Mathematician Ian Stewart wants us to see what he sees. Which is kind of a problem, because he’s accustomed to envisioning some pretty impossible shapes: snowflakes in fractional dimensions, hypercubes in 4-D, 11-dimensional superstrings. So when the University of Warwick professor and author writes about these freaky geometries, he relies on an analogy—a way for us blockheads to understand realities above, below, and in between our three dimensions. His guide is a little mathematical fantasy he read over half a century ago: the cult classic Flatland .
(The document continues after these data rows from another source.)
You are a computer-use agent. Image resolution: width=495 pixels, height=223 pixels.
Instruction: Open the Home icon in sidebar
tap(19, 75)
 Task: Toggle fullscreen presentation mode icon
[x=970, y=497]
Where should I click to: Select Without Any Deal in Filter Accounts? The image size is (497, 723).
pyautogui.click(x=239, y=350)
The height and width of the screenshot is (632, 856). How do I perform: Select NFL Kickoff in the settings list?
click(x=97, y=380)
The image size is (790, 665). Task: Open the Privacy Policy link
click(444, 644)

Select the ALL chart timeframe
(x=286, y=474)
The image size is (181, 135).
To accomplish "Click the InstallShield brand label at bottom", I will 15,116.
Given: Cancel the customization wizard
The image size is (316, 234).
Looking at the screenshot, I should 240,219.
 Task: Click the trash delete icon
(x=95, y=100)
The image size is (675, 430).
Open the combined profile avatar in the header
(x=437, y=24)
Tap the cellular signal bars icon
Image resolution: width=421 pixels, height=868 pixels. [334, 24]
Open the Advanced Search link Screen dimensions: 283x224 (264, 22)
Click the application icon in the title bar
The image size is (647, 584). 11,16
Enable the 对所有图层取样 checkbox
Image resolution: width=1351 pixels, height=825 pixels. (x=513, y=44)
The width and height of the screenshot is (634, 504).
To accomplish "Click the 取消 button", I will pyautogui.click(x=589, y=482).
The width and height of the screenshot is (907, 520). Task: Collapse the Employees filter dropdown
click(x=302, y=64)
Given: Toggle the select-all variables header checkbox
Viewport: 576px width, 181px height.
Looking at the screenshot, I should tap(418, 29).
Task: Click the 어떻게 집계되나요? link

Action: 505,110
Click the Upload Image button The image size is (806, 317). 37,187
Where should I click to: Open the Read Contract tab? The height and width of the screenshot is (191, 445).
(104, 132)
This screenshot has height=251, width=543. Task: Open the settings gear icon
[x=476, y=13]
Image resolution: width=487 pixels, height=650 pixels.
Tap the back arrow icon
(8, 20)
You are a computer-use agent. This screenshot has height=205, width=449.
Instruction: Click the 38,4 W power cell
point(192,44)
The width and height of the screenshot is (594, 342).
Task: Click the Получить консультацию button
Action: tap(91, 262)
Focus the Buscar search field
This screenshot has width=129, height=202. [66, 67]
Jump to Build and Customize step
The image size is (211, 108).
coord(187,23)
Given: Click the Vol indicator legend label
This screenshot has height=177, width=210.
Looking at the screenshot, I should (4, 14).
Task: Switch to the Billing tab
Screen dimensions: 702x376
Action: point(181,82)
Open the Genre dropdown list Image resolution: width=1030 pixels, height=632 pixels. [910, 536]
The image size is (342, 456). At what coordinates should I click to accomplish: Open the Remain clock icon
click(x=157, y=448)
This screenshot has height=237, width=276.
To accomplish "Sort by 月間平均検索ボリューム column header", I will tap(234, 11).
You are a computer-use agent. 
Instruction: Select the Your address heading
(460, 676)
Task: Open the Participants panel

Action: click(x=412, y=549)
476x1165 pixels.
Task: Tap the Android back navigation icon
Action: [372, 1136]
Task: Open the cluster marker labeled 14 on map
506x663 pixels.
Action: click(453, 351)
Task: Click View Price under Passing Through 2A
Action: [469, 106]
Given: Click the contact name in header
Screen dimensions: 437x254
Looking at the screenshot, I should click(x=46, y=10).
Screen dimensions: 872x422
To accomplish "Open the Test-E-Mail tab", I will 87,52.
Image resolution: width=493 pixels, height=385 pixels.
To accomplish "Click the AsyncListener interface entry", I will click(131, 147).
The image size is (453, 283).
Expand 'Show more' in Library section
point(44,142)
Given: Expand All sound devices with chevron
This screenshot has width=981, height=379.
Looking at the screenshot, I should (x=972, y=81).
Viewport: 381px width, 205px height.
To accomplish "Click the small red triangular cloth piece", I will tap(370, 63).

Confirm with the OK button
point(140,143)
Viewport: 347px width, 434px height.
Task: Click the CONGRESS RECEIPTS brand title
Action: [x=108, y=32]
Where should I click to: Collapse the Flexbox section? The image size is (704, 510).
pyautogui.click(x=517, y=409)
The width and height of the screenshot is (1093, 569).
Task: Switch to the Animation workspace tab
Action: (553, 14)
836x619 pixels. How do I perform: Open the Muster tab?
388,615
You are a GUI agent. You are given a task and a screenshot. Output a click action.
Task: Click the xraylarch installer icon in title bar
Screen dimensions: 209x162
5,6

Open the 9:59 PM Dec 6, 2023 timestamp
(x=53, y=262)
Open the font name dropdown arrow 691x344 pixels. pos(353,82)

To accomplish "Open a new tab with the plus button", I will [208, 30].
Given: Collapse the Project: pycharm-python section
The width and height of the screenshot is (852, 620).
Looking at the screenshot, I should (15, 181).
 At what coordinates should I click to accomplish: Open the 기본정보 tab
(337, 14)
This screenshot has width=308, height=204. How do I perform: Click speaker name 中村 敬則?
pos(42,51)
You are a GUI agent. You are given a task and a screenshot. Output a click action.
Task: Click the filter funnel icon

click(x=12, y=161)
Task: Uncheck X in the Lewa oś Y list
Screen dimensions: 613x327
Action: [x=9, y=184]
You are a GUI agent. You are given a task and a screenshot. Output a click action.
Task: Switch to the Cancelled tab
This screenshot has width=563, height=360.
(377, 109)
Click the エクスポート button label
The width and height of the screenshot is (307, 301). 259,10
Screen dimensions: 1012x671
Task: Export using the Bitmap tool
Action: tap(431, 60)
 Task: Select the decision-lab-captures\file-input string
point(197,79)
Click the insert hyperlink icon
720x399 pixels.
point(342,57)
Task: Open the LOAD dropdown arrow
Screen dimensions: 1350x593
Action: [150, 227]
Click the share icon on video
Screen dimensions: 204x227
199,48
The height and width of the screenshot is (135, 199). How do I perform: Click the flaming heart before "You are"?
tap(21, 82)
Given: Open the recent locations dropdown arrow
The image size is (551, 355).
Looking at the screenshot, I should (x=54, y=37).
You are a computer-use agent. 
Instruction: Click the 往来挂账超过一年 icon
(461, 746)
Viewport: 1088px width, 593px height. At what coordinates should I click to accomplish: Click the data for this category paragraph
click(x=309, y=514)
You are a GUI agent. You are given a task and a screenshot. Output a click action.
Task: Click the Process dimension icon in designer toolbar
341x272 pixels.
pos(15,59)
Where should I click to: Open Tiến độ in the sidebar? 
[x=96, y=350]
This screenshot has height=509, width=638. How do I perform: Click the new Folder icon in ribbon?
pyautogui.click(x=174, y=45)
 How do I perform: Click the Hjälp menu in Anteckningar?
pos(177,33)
Written in the early 1880s by Edwin A. Abbott, the story follows A. Square, a regular quadrilateral who lives on a 2-D plane. He can’t conceive of depth, but his perspective expands when a sphere visits him from 3-D Spaceland. Though Square can’t experience all three of the sphere’s dimensions, he can see it in cross-section as a circle of various sizes. That’s the trick Stewart uses: By describing what it’s like for a flat object to imagine a solid one, he can help us imagine an object in four dimensions. For instance, a crazy 4-D sphere (called a glome) might appear to us as expanding and contracting spherical cross-sections. “Starting with Flatland‘s point of view,” he says, “you find a way in.”
Stewart considers Flatland one of the earliest works of popular science, a genre he’s been writing in for decades (his latest book came out in October). In addition to an annotated Flatland and a trippy follow-up (Flatterland , natch), he has collaborated on four educational books about the science of Terry Pratchett’s Discworld, in which wizards ponder the strange technology of Earth from a separate (magical) dimension.
In Flatland and Discworld, the act of removing yourself from your own reality allows you to understand it. And Stewart wants his readers to push that concept as far as they can. “How does the fourth dimension relate to the 11th?” Stewart asks. “We can crank up the analogy.” Whatever you say, Professor—we’ll keep an eye out for Stringland.